Different new proposals that the woodland division is thinking about to control the war have additionally been met with grievance. The sort of includes transferring leopards from Time table I of the Natural world Give protection to Act, 1972, to Time table II, which might in impact scale back the extent of coverage they experience. This might enable you catch “maneater” leopards, the federal government has claimed.
Then again, mavens declare this can be a disastrous step.
Jhala defined that underneath the act, the executive flora and fauna warden has the facility to make choices to take away an animal in the event that they deem it destructive to people. Converting the safety standing would “make it more uncomplicated for the executive flora and fauna warden for the reason that onus of determination making would now not come to him”, stated Jhala. However, he argued, it could spell crisis for the animal. “The leopards are nonetheless within the business, their pores and skin is efficacious,” Jhala stated.
Every other technique being applied includes giving immuno-contraceptives to wild feminine leopards to stop copy and thus keep watch over the animal’s inhabitants. In November, the union setting ministry granted the state woodland division permission to continue with a pilot take a look at involving 5 feminine leopards.
Mavens warning that this system may well be inefficient and costly, since every vaccine shot prices between $100 and $150, and interrupts the animal’s copy cycle for best round two years, and then it must be injected once more.
The sterilisation venture used to be initiated in 2015 when Jhala used to be operating on the Natural world Institute of India. “We had arrange experimental cages on the institute however quickly after the ministry refused to unencumber any cash for this venture,” he stated.

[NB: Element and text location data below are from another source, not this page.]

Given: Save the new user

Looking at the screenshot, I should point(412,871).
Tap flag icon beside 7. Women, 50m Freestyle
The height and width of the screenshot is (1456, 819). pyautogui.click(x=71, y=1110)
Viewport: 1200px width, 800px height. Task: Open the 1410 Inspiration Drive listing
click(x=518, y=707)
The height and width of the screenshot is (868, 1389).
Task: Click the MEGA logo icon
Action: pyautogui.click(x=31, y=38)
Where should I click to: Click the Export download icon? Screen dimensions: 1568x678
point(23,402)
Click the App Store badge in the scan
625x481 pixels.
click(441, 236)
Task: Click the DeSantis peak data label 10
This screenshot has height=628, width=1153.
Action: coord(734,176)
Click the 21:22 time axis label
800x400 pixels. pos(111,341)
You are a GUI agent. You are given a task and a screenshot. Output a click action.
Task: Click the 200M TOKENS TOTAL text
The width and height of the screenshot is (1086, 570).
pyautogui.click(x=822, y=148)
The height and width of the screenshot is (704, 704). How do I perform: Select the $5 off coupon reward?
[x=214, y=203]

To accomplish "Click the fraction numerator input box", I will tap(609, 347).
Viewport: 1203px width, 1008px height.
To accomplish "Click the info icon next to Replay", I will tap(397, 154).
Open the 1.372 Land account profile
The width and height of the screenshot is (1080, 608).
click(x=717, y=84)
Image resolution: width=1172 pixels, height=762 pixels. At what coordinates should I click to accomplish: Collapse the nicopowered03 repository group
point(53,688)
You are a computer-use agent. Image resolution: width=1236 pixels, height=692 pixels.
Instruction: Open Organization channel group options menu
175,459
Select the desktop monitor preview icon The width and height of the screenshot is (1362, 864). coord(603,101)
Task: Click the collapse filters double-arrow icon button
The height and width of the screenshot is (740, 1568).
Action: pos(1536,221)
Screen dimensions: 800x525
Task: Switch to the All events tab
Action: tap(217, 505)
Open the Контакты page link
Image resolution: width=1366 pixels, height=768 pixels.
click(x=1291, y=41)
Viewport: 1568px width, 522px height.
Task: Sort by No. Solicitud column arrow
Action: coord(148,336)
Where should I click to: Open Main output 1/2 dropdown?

This hampered growth on finding out the manner intently, he famous. “Science can’t function at a finger snap,” he stated. “It’s important to have your science finished sooner than the issue comes up. In the event you do it when it comes up, it’s too overdue.”
Officers concerned with the method also are fearful in regards to the conceivable hormonal adjustments that the shot might induce within the leopards. “We’re taking lend a hand from African government who’ve undertaken birth control for animals there,” Rajhans stated. “They reported a metamorphosis in animal behaviour. We need to ensure birth control does now not make a leopard extra competitive. Because of this we’re beginning with simply 5 leopards and we will be able to practice them for 3 years.”
Jhala argued that different long-term methods can be more practical, reminiscent of “converting of cropping development which supplies duvet, or lowering vulnerability of farm animals to predators, and overall removal of free-ranging feral farm animals and canine, which give you the meals base to maintain leopard inhabitants”. He added, “The entirety else is all eyewash. It’s a question of stalling the issue. However some hardcore choices want to be taken.”
In the meantime locals hotel to excessive measures to give protection to their households. Maya Sonawane, a farm labourer, locks her 3 kids indoors for all of the day when she is on farms operating. “The leopard comes and sits underneath that tree,” she stated, pointing to a tree within the courtyard. “My kids watch it from the window.”
Maya Sonawane, a farm labourer, locks her 3 kids indoors for all of the day when she is on farms operating. Picture: Tabassum Barnagarwala
The bathroom is positioned out of doors the home. “At evening, all of us wait out of doors if one particular person has to make use of it,” she stated.
Some to find humour of their grim cases. Giggling, Gaikwad stated that the only silver lining used to be that thefts in Junnar had diminished, as a result of “Even thieves are scared to move out on my own at evening.”